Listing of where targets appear
┄┄┄┄┄┄┄┄┄┄
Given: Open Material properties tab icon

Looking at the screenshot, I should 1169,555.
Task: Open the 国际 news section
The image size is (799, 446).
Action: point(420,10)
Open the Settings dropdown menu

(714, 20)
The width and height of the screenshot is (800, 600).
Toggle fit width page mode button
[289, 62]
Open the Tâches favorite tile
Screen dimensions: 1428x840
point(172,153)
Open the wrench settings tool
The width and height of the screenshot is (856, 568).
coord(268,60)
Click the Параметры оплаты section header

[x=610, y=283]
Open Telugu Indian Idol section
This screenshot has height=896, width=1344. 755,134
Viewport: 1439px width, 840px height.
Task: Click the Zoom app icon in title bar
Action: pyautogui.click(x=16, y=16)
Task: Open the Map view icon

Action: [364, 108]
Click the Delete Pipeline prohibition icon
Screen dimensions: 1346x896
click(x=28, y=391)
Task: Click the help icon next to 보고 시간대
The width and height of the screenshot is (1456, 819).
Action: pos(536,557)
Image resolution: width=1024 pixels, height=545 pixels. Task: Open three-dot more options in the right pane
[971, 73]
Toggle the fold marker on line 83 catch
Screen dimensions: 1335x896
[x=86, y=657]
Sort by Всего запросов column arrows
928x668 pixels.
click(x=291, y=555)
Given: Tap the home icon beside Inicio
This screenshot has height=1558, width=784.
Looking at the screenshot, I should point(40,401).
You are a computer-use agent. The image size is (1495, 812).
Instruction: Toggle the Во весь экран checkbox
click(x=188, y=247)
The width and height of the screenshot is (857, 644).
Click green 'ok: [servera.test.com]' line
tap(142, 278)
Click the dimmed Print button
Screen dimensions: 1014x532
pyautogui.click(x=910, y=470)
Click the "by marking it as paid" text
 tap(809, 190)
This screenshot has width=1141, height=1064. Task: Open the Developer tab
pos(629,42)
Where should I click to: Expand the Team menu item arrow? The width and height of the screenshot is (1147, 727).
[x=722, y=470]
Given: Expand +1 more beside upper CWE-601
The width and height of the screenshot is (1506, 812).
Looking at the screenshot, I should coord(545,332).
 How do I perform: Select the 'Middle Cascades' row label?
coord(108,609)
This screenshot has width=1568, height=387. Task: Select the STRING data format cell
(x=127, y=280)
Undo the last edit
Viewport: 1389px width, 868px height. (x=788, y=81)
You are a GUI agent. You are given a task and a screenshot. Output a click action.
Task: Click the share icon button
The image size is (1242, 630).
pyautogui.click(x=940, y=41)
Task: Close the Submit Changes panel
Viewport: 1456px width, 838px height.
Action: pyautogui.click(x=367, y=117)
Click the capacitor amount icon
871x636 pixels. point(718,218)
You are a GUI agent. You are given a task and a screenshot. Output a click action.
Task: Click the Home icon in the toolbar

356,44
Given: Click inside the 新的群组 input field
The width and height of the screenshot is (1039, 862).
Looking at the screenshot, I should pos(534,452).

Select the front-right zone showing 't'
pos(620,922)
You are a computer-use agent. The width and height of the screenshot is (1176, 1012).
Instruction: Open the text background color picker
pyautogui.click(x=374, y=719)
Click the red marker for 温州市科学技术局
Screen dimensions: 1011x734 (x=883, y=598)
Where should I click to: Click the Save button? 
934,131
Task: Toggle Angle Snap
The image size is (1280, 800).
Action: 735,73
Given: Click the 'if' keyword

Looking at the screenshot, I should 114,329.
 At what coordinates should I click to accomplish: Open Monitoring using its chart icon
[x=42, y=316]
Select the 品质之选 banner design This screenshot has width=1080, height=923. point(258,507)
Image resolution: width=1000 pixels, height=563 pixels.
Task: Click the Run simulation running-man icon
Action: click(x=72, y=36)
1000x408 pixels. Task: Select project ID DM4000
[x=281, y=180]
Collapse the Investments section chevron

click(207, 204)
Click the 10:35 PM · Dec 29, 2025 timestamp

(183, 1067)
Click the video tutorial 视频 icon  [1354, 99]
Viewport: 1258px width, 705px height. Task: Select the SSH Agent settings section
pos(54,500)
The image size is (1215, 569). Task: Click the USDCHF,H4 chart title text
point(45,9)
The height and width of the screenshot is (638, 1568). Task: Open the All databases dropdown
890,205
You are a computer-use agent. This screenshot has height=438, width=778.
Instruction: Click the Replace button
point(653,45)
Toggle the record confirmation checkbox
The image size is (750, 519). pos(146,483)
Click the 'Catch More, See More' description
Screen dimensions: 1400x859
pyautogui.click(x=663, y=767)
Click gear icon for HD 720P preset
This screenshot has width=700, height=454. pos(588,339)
┄┄┄┄┄┄┄┄┄┄
TASK ▸ Retype every line of the listing above without any changes.

RESULT OF THE EXERCISE ▸
Given: Open Material properties tab icon

Looking at the screenshot, I should 1169,555.
Task: Open the 国际 news section
The image size is (799, 446).
Action: point(420,10)
Open the Settings dropdown menu

(714, 20)
The width and height of the screenshot is (800, 600).
Toggle fit width page mode button
[289, 62]
Open the Tâches favorite tile
Screen dimensions: 1428x840
point(172,153)
Open the wrench settings tool
The width and height of the screenshot is (856, 568).
coord(268,60)
Click the Параметры оплаты section header

[x=610, y=283]
Open Telugu Indian Idol section
This screenshot has height=896, width=1344. 755,134
Viewport: 1439px width, 840px height.
Task: Click the Zoom app icon in title bar
Action: pyautogui.click(x=16, y=16)
Task: Open the Map view icon

Action: [364, 108]
Click the Delete Pipeline prohibition icon
Screen dimensions: 1346x896
click(x=28, y=391)
Task: Click the help icon next to 보고 시간대
The width and height of the screenshot is (1456, 819).
Action: pos(536,557)
Image resolution: width=1024 pixels, height=545 pixels. Task: Open three-dot more options in the right pane
[971, 73]
Toggle the fold marker on line 83 catch
Screen dimensions: 1335x896
[x=86, y=657]
Sort by Всего запросов column arrows
928x668 pixels.
click(x=291, y=555)
Given: Tap the home icon beside Inicio
This screenshot has height=1558, width=784.
Looking at the screenshot, I should point(40,401).
You are a computer-use agent. The image size is (1495, 812).
Instruction: Toggle the Во весь экран checkbox
click(x=188, y=247)
The width and height of the screenshot is (857, 644).
Click green 'ok: [servera.test.com]' line
tap(142, 278)
Click the dimmed Print button
Screen dimensions: 1014x532
pyautogui.click(x=910, y=470)
Click the "by marking it as paid" text
 tap(809, 190)
This screenshot has width=1141, height=1064. Task: Open the Developer tab
pos(629,42)
Where should I click to: Expand the Team menu item arrow? The width and height of the screenshot is (1147, 727).
[x=722, y=470]
Given: Expand +1 more beside upper CWE-601
The width and height of the screenshot is (1506, 812).
Looking at the screenshot, I should coord(545,332).
 How do I perform: Select the 'Middle Cascades' row label?
coord(108,609)
This screenshot has width=1568, height=387. Task: Select the STRING data format cell
(x=127, y=280)
Undo the last edit
Viewport: 1389px width, 868px height. (x=788, y=81)
You are a GUI agent. You are given a task and a screenshot. Output a click action.
Task: Click the share icon button
The image size is (1242, 630).
pyautogui.click(x=940, y=41)
Task: Close the Submit Changes panel
Viewport: 1456px width, 838px height.
Action: pyautogui.click(x=367, y=117)
Click the capacitor amount icon
871x636 pixels. point(718,218)
You are a GUI agent. You are given a task and a screenshot. Output a click action.
Task: Click the Home icon in the toolbar

356,44
Given: Click inside the 新的群组 input field
The width and height of the screenshot is (1039, 862).
Looking at the screenshot, I should pos(534,452).

Select the front-right zone showing 't'
pos(620,922)
You are a computer-use agent. The width and height of the screenshot is (1176, 1012).
Instruction: Open the text background color picker
pyautogui.click(x=374, y=719)
Click the red marker for 温州市科学技术局
Screen dimensions: 1011x734 (x=883, y=598)
Where should I click to: Click the Save button? 
934,131
Task: Toggle Angle Snap
The image size is (1280, 800).
Action: 735,73
Given: Click the 'if' keyword

Looking at the screenshot, I should 114,329.
 At what coordinates should I click to accomplish: Open Monitoring using its chart icon
[x=42, y=316]
Select the 品质之选 banner design This screenshot has width=1080, height=923. point(258,507)
Image resolution: width=1000 pixels, height=563 pixels.
Task: Click the Run simulation running-man icon
Action: click(x=72, y=36)
1000x408 pixels. Task: Select project ID DM4000
[x=281, y=180]
Collapse the Investments section chevron

click(207, 204)
Click the 10:35 PM · Dec 29, 2025 timestamp

(183, 1067)
Click the video tutorial 视频 icon  [1354, 99]
Viewport: 1258px width, 705px height. Task: Select the SSH Agent settings section
pos(54,500)
The image size is (1215, 569). Task: Click the USDCHF,H4 chart title text
point(45,9)
The height and width of the screenshot is (638, 1568). Task: Open the All databases dropdown
890,205
You are a computer-use agent. This screenshot has height=438, width=778.
Instruction: Click the Replace button
point(653,45)
Toggle the record confirmation checkbox
The image size is (750, 519). pos(146,483)
Click the 'Catch More, See More' description
Screen dimensions: 1400x859
pyautogui.click(x=663, y=767)
Click gear icon for HD 720P preset
This screenshot has width=700, height=454. pos(588,339)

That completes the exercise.